**Task**
The listing is to be printed in full, exactly as given.

********

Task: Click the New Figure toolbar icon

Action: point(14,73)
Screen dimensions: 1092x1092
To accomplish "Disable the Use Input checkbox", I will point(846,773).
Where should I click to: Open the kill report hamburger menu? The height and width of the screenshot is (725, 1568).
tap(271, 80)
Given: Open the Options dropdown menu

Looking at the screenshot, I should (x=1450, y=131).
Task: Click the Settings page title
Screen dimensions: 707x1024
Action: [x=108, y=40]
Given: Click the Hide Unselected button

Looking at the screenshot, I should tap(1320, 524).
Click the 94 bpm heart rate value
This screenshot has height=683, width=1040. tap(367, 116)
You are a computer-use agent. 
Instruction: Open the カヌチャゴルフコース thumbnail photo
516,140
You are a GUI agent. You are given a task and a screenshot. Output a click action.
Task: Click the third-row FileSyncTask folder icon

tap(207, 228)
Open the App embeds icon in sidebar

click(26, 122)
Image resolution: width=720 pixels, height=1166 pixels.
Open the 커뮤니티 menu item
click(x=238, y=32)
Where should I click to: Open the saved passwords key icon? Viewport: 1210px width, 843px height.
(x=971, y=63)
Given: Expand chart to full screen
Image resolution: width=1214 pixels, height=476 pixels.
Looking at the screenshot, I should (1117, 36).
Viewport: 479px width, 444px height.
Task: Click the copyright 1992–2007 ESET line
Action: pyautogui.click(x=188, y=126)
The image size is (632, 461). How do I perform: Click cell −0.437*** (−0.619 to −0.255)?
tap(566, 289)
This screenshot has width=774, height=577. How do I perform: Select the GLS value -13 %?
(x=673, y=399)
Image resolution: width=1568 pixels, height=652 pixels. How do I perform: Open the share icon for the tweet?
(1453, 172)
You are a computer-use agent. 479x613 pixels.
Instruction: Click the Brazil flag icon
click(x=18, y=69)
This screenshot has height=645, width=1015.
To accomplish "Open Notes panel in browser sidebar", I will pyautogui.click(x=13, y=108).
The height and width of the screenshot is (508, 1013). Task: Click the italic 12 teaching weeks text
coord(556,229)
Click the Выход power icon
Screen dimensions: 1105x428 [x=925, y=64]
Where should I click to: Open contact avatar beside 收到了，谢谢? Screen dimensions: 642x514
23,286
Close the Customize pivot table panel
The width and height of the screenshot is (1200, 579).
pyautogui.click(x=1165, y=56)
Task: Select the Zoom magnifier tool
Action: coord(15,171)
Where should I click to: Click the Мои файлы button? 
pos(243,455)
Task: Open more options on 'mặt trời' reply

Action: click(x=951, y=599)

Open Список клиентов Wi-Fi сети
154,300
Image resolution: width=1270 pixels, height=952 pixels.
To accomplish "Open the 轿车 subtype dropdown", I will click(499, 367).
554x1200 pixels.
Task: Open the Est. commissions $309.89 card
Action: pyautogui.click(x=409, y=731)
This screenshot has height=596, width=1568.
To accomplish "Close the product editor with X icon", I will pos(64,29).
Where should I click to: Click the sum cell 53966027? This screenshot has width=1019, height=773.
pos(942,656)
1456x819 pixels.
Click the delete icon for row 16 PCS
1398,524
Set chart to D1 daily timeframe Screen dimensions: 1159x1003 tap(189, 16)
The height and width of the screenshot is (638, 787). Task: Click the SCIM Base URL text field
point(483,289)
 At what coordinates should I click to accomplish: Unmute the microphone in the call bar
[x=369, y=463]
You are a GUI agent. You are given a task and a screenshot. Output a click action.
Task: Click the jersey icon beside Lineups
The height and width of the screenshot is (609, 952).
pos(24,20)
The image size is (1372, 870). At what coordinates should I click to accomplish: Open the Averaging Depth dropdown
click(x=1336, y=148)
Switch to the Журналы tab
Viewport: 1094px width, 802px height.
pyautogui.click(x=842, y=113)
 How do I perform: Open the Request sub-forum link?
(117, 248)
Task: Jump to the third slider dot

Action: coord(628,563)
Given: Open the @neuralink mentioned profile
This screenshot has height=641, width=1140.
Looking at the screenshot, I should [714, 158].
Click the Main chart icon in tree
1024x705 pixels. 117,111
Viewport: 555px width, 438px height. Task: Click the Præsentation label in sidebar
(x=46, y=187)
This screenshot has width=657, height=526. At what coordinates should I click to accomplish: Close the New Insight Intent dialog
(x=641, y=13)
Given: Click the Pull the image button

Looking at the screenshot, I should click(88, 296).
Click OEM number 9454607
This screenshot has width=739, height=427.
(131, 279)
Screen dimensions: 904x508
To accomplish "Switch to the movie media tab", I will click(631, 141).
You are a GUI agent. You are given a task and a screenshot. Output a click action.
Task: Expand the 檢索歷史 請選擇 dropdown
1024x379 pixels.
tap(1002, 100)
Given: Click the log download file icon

********

**Task answer**
Task: Click the New Figure toolbar icon

Action: point(14,73)
Screen dimensions: 1092x1092
To accomplish "Disable the Use Input checkbox", I will point(846,773).
Where should I click to: Open the kill report hamburger menu? The height and width of the screenshot is (725, 1568).
tap(271, 80)
Given: Open the Options dropdown menu

Looking at the screenshot, I should (x=1450, y=131).
Task: Click the Settings page title
Screen dimensions: 707x1024
Action: [x=108, y=40]
Given: Click the Hide Unselected button

Looking at the screenshot, I should tap(1320, 524).
Click the 94 bpm heart rate value
This screenshot has height=683, width=1040. tap(367, 116)
You are a computer-use agent. 
Instruction: Open the カヌチャゴルフコース thumbnail photo
516,140
You are a GUI agent. You are given a task and a screenshot. Output a click action.
Task: Click the third-row FileSyncTask folder icon

tap(207, 228)
Open the App embeds icon in sidebar

click(26, 122)
Image resolution: width=720 pixels, height=1166 pixels.
Open the 커뮤니티 menu item
click(x=238, y=32)
Where should I click to: Open the saved passwords key icon? Viewport: 1210px width, 843px height.
(x=971, y=63)
Given: Expand chart to full screen
Image resolution: width=1214 pixels, height=476 pixels.
Looking at the screenshot, I should (1117, 36).
Viewport: 479px width, 444px height.
Task: Click the copyright 1992–2007 ESET line
Action: pyautogui.click(x=188, y=126)
The image size is (632, 461). How do I perform: Click cell −0.437*** (−0.619 to −0.255)?
tap(566, 289)
This screenshot has width=774, height=577. How do I perform: Select the GLS value -13 %?
(x=673, y=399)
Image resolution: width=1568 pixels, height=652 pixels. How do I perform: Open the share icon for the tweet?
(1453, 172)
You are a computer-use agent. 479x613 pixels.
Instruction: Click the Brazil flag icon
click(x=18, y=69)
This screenshot has height=645, width=1015.
To accomplish "Open Notes panel in browser sidebar", I will pyautogui.click(x=13, y=108).
The height and width of the screenshot is (508, 1013). Task: Click the italic 12 teaching weeks text
coord(556,229)
Click the Выход power icon
Screen dimensions: 1105x428 [x=925, y=64]
Where should I click to: Open contact avatar beside 收到了，谢谢? Screen dimensions: 642x514
23,286
Close the Customize pivot table panel
The width and height of the screenshot is (1200, 579).
pyautogui.click(x=1165, y=56)
Task: Select the Zoom magnifier tool
Action: coord(15,171)
Where should I click to: Click the Мои файлы button? 
pos(243,455)
Task: Open more options on 'mặt trời' reply

Action: click(x=951, y=599)

Open Список клиентов Wi-Fi сети
154,300
Image resolution: width=1270 pixels, height=952 pixels.
To accomplish "Open the 轿车 subtype dropdown", I will click(499, 367).
554x1200 pixels.
Task: Open the Est. commissions $309.89 card
Action: pyautogui.click(x=409, y=731)
This screenshot has height=596, width=1568.
To accomplish "Close the product editor with X icon", I will pos(64,29).
Where should I click to: Click the sum cell 53966027? This screenshot has width=1019, height=773.
pos(942,656)
1456x819 pixels.
Click the delete icon for row 16 PCS
1398,524
Set chart to D1 daily timeframe Screen dimensions: 1159x1003 tap(189, 16)
The height and width of the screenshot is (638, 787). Task: Click the SCIM Base URL text field
point(483,289)
 At what coordinates should I click to accomplish: Unmute the microphone in the call bar
[x=369, y=463]
You are a GUI agent. You are given a task and a screenshot. Output a click action.
Task: Click the jersey icon beside Lineups
The height and width of the screenshot is (609, 952).
pos(24,20)
The image size is (1372, 870). At what coordinates should I click to accomplish: Open the Averaging Depth dropdown
click(x=1336, y=148)
Switch to the Журналы tab
Viewport: 1094px width, 802px height.
pyautogui.click(x=842, y=113)
 How do I perform: Open the Request sub-forum link?
(117, 248)
Task: Jump to the third slider dot

Action: coord(628,563)
Given: Open the @neuralink mentioned profile
This screenshot has height=641, width=1140.
Looking at the screenshot, I should [714, 158].
Click the Main chart icon in tree
1024x705 pixels. 117,111
Viewport: 555px width, 438px height. Task: Click the Præsentation label in sidebar
(x=46, y=187)
This screenshot has width=657, height=526. At what coordinates should I click to accomplish: Close the New Insight Intent dialog
(x=641, y=13)
Given: Click the Pull the image button

Looking at the screenshot, I should click(88, 296).
Click OEM number 9454607
This screenshot has width=739, height=427.
(131, 279)
Screen dimensions: 904x508
To accomplish "Switch to the movie media tab", I will click(631, 141).
You are a GUI agent. You are given a task and a screenshot. Output a click action.
Task: Expand the 檢索歷史 請選擇 dropdown
1024x379 pixels.
tap(1002, 100)
Given: Click the log download file icon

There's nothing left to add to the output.